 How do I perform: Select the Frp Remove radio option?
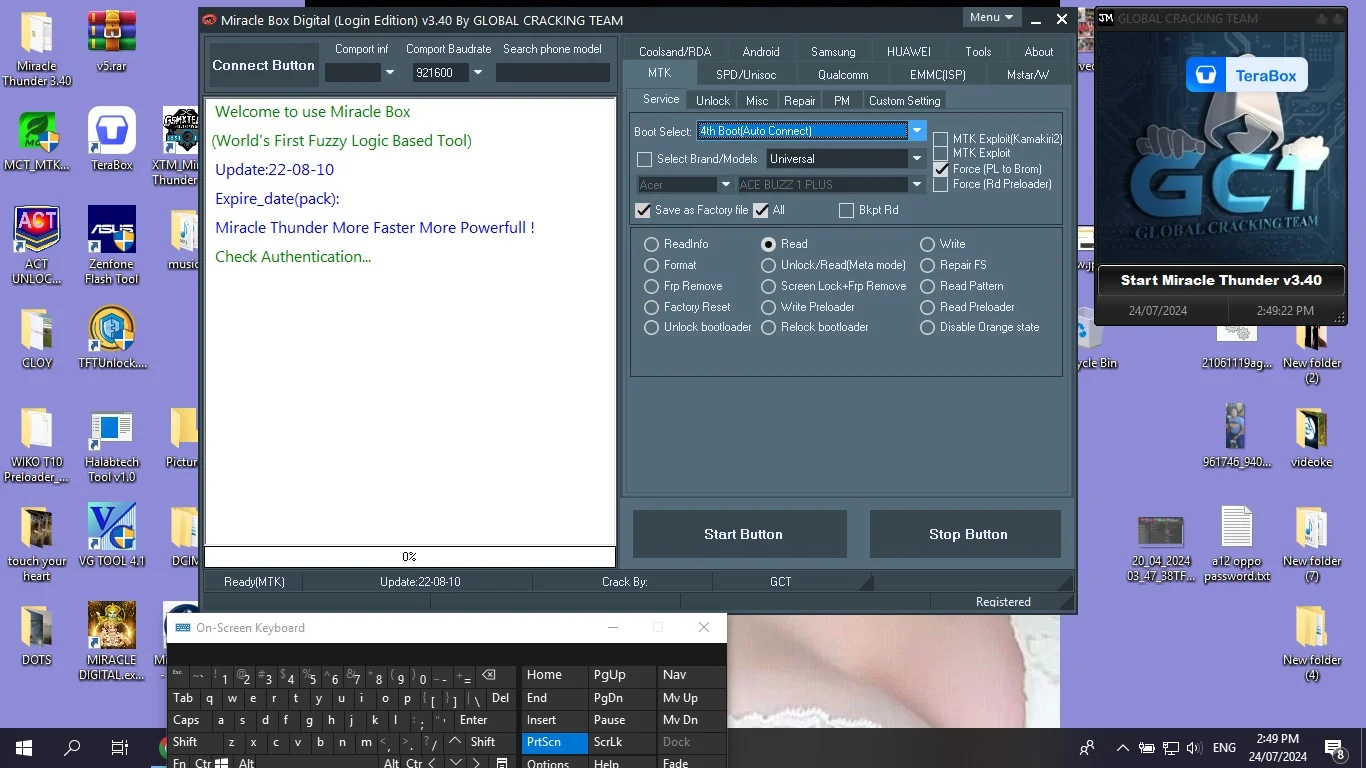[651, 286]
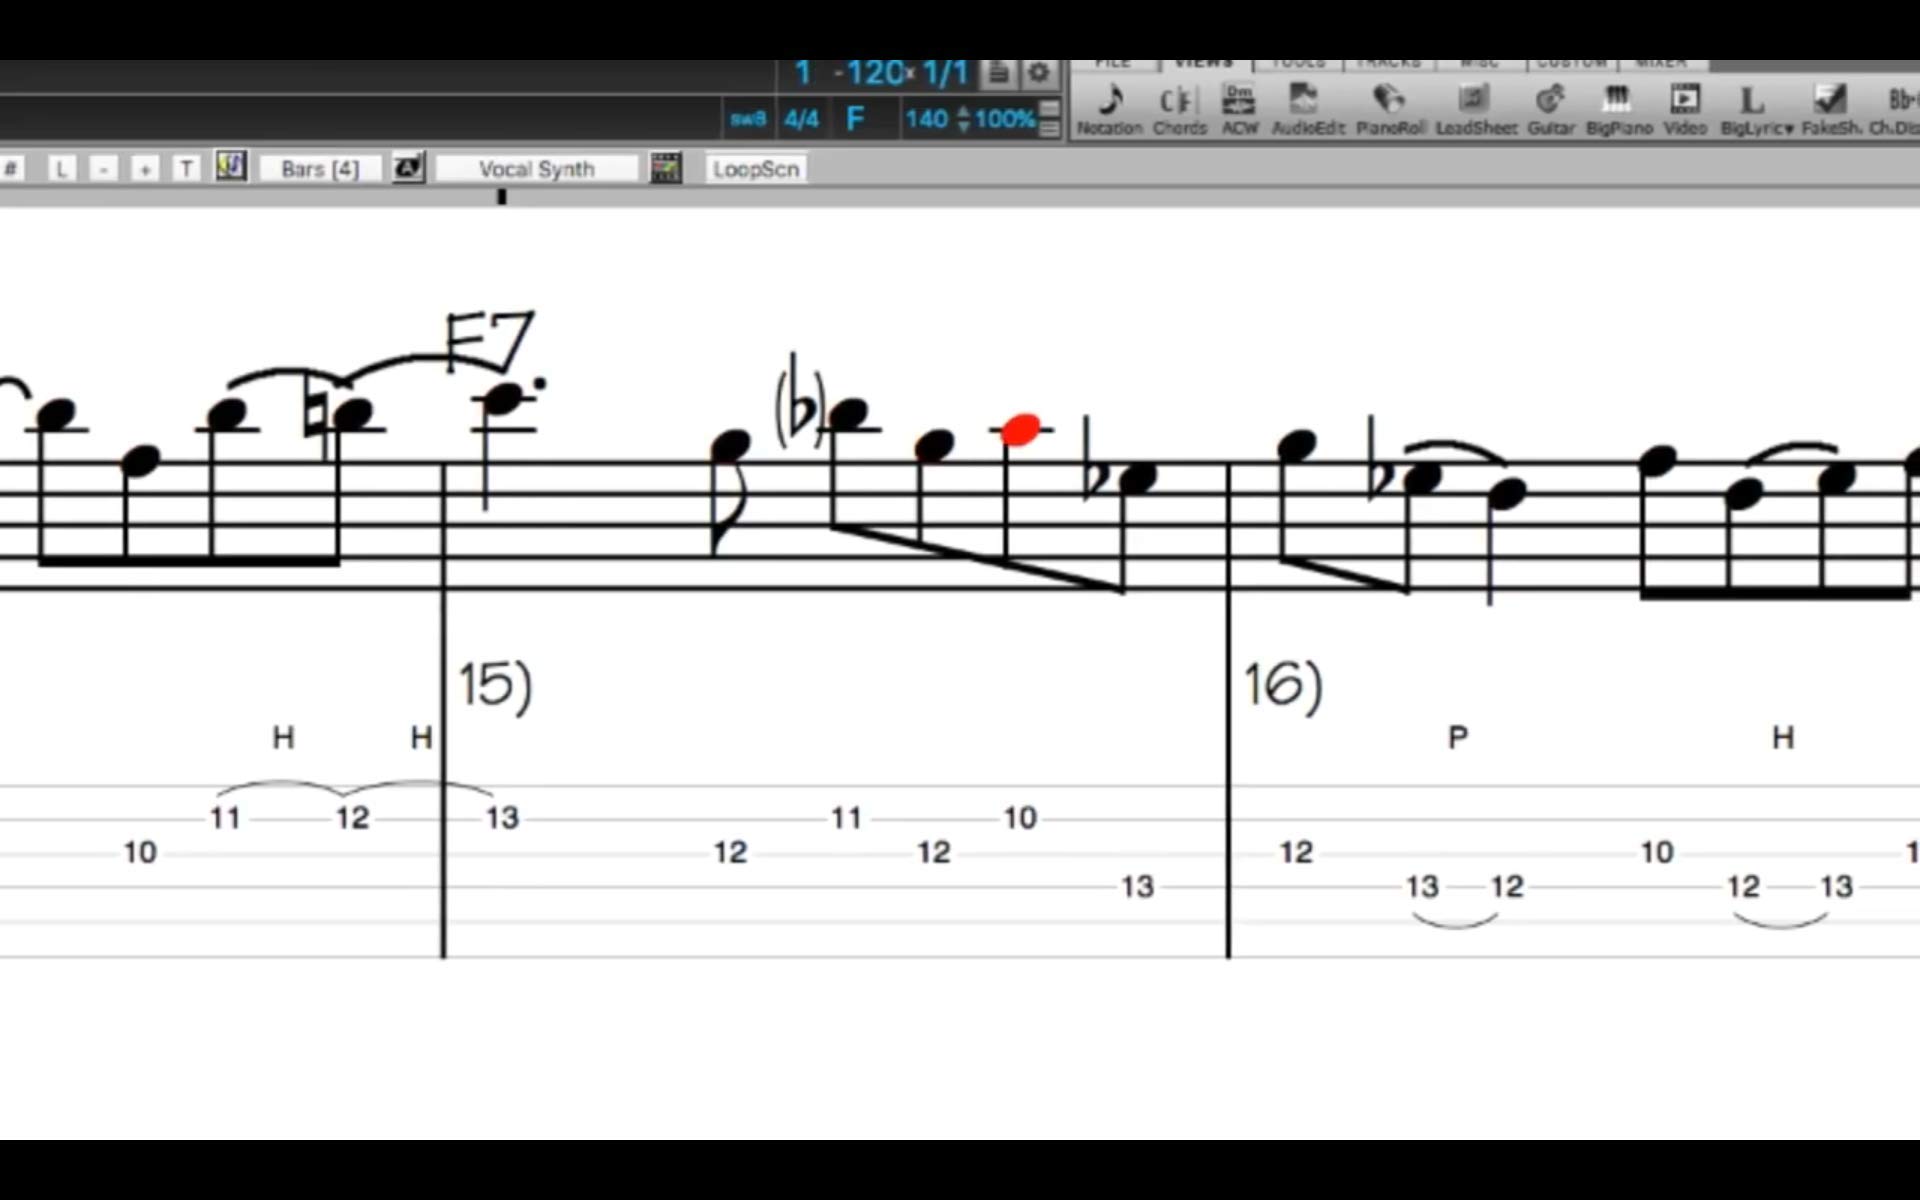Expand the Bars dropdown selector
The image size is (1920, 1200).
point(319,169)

┄┄┄┄┄┄┄┄┄┄┄┄┄┄┄┄┄┄┄┄

• **Goal of the exercise**
Copy out the entries above in full and exactly, skipping every picture.

• **Result for this exercise**
 How do I perform: Select the Frp Remove radio option?
[651, 286]
Expand the Bars dropdown selector
The image size is (1920, 1200).
point(319,169)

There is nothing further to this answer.